#### WORK ORDER:
Scan the entries line by line and return those with "clock".

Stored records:
-=-=-=-=-

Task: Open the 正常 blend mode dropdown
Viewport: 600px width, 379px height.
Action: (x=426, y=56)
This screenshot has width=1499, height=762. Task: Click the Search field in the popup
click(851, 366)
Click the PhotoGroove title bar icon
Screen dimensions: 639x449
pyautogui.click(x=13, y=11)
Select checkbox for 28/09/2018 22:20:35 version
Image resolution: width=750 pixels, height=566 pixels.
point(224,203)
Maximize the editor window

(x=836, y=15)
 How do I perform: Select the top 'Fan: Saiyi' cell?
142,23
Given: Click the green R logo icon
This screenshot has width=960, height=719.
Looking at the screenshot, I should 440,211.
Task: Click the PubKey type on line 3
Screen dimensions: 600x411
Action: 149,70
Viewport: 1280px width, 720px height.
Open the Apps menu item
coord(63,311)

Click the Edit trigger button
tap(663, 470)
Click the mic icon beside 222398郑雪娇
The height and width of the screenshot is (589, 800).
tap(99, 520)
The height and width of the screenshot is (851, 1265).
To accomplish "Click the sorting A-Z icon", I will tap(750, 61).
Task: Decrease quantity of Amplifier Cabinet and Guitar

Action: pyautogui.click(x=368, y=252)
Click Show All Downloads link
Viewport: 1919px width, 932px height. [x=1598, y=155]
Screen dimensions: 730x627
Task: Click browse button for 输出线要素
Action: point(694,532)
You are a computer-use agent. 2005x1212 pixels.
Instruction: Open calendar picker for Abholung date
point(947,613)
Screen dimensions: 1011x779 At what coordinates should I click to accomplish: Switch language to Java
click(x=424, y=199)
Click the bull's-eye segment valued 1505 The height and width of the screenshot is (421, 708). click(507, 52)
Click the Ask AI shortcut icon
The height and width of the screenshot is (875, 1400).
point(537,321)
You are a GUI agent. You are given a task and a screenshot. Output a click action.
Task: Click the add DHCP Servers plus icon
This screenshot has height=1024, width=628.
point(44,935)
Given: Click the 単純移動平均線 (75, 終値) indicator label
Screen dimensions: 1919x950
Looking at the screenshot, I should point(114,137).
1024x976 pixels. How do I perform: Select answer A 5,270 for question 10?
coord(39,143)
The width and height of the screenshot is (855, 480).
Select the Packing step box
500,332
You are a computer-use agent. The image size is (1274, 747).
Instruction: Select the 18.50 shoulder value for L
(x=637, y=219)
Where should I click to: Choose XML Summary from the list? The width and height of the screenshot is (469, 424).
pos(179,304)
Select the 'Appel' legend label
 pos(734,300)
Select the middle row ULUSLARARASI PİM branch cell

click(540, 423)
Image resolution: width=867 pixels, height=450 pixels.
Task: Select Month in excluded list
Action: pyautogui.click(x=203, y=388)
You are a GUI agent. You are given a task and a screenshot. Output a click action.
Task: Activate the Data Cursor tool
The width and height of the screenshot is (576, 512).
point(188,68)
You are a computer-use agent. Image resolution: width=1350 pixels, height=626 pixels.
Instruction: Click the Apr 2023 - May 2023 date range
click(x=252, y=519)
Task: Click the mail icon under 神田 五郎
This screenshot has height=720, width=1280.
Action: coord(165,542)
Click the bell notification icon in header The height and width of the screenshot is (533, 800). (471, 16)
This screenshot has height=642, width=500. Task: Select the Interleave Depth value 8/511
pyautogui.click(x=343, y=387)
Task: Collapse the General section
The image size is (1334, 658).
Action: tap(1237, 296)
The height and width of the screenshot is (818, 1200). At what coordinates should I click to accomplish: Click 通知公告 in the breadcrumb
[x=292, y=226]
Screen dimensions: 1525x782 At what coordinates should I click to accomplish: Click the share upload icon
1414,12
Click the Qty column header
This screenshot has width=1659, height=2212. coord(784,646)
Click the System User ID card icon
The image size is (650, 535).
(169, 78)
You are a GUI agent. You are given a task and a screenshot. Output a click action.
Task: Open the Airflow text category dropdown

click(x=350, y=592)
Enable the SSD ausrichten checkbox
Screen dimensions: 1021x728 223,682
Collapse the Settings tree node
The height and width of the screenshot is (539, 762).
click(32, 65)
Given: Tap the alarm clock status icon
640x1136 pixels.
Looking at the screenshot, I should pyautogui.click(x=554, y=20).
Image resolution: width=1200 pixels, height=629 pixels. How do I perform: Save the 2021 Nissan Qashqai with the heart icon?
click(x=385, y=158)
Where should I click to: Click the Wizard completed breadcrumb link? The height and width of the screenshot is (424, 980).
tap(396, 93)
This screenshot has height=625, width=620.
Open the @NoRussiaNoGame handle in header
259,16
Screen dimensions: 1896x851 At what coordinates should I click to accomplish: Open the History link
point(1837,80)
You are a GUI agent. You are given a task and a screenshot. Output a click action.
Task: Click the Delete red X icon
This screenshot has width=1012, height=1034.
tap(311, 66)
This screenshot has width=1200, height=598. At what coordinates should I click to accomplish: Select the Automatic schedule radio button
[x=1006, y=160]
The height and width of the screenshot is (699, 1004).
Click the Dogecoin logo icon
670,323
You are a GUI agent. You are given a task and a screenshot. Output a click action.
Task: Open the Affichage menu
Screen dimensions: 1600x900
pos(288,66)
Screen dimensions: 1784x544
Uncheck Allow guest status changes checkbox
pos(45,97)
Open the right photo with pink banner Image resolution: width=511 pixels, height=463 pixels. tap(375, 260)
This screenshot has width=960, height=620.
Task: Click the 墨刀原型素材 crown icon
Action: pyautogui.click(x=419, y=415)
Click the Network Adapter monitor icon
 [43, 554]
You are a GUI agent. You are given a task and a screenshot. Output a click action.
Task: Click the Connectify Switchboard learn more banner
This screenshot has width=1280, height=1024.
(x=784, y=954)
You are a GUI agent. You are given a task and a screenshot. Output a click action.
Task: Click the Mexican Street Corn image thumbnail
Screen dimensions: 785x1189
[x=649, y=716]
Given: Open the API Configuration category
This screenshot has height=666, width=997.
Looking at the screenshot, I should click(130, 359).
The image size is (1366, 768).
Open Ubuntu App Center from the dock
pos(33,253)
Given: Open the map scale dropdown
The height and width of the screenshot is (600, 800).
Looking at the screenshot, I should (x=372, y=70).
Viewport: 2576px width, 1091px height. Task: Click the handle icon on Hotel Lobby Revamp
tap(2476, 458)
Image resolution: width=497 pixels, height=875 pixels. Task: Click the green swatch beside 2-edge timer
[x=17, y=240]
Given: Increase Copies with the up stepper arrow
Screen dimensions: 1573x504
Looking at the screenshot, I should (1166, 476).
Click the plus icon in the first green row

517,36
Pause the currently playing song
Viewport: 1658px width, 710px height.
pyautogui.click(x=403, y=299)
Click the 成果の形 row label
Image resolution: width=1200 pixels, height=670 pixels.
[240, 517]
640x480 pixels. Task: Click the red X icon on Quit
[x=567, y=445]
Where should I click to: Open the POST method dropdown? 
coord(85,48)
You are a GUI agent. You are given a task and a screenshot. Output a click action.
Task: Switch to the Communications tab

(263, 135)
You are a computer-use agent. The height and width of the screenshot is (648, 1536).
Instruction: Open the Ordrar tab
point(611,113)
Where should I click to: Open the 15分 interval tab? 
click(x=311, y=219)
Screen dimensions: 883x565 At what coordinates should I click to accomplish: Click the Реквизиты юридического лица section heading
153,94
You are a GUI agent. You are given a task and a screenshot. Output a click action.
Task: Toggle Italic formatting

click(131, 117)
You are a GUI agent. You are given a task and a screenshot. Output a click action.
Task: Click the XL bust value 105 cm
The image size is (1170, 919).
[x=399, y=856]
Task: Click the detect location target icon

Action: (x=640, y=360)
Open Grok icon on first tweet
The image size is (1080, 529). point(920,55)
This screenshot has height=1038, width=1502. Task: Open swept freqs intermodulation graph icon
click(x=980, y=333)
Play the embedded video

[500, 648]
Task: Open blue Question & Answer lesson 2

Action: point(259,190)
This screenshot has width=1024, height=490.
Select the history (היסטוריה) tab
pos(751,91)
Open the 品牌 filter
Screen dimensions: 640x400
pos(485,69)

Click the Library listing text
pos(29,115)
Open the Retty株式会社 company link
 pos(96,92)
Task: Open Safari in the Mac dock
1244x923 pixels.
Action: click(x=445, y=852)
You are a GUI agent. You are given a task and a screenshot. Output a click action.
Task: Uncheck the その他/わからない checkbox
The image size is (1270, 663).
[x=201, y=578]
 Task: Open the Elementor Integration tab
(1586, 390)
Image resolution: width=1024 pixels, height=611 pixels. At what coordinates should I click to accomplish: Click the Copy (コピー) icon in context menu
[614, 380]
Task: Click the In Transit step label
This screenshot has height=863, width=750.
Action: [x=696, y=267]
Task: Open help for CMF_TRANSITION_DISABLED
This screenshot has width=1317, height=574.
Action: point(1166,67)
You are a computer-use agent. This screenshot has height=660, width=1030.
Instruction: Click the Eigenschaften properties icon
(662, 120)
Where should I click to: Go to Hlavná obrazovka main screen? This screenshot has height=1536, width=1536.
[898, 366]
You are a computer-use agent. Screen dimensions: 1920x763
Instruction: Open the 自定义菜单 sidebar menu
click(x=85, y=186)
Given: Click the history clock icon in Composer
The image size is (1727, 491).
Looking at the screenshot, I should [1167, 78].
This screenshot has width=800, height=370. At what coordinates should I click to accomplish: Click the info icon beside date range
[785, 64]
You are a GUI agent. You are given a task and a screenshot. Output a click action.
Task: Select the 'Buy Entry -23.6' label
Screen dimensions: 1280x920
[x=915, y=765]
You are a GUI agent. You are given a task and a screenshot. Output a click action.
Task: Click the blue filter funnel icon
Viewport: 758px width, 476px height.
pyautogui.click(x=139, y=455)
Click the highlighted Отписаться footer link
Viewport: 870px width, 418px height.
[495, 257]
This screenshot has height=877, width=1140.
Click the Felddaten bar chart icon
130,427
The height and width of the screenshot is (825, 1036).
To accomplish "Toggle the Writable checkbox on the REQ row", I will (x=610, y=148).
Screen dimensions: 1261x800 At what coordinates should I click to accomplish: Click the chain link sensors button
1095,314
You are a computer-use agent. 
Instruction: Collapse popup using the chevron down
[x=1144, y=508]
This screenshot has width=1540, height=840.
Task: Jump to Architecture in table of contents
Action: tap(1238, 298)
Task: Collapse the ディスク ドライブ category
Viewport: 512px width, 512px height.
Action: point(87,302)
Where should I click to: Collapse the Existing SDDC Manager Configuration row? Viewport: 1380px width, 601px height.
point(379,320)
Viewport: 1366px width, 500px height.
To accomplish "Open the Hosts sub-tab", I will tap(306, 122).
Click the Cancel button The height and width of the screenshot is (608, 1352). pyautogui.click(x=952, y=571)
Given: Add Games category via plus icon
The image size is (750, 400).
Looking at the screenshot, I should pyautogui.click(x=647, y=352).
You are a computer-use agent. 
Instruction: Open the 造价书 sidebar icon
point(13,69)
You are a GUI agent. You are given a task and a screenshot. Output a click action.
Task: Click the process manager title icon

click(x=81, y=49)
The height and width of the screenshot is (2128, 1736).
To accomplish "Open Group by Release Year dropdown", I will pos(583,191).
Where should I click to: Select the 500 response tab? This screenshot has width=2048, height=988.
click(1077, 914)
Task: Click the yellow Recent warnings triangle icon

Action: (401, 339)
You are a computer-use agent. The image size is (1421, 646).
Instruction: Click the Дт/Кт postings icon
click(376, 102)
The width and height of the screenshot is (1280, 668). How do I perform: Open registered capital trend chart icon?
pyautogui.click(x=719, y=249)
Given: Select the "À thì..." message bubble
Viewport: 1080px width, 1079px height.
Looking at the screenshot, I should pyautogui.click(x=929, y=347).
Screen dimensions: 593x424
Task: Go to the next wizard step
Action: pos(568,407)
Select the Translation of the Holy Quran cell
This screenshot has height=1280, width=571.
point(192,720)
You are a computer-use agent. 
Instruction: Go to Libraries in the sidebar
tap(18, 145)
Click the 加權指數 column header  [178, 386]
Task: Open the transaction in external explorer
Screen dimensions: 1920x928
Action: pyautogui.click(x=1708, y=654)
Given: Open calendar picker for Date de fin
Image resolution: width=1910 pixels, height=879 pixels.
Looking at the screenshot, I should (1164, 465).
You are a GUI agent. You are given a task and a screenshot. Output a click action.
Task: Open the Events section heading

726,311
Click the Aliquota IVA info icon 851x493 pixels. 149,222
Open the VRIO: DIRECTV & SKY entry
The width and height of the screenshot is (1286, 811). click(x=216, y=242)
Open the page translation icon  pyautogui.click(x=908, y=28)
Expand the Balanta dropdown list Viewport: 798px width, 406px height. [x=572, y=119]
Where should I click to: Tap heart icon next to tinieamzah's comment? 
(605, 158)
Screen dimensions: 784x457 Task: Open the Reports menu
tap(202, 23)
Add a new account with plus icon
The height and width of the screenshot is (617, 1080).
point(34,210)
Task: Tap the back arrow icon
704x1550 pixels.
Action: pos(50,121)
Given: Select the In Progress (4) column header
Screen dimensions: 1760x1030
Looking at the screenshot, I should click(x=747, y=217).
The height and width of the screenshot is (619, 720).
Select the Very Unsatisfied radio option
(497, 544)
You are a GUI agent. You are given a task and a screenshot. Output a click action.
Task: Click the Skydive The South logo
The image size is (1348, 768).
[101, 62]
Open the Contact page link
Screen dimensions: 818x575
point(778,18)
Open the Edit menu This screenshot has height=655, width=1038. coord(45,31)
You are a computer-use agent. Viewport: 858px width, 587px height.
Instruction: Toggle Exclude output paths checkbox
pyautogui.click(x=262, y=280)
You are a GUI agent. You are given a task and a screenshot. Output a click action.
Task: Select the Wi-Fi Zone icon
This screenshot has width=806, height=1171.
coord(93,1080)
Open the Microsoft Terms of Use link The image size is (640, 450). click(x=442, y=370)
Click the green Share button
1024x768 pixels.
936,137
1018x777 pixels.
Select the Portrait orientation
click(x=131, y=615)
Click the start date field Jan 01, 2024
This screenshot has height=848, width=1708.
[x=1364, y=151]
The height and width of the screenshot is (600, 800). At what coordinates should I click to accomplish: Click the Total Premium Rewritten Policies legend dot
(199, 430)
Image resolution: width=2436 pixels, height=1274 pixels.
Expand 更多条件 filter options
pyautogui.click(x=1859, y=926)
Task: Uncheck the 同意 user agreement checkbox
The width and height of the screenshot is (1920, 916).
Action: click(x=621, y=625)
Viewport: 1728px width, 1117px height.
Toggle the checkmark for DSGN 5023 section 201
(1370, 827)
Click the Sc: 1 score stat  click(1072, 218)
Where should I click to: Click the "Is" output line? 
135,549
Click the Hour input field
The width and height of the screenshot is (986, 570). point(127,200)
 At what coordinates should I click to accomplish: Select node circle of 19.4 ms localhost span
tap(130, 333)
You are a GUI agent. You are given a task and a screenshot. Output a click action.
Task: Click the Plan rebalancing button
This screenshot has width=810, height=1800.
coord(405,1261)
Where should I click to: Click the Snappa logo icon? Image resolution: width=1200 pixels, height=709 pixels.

-=-=-=-=-

#### ANSWER BOX:
Given: Tap the alarm clock status icon
Given: Click the history clock icon in Composer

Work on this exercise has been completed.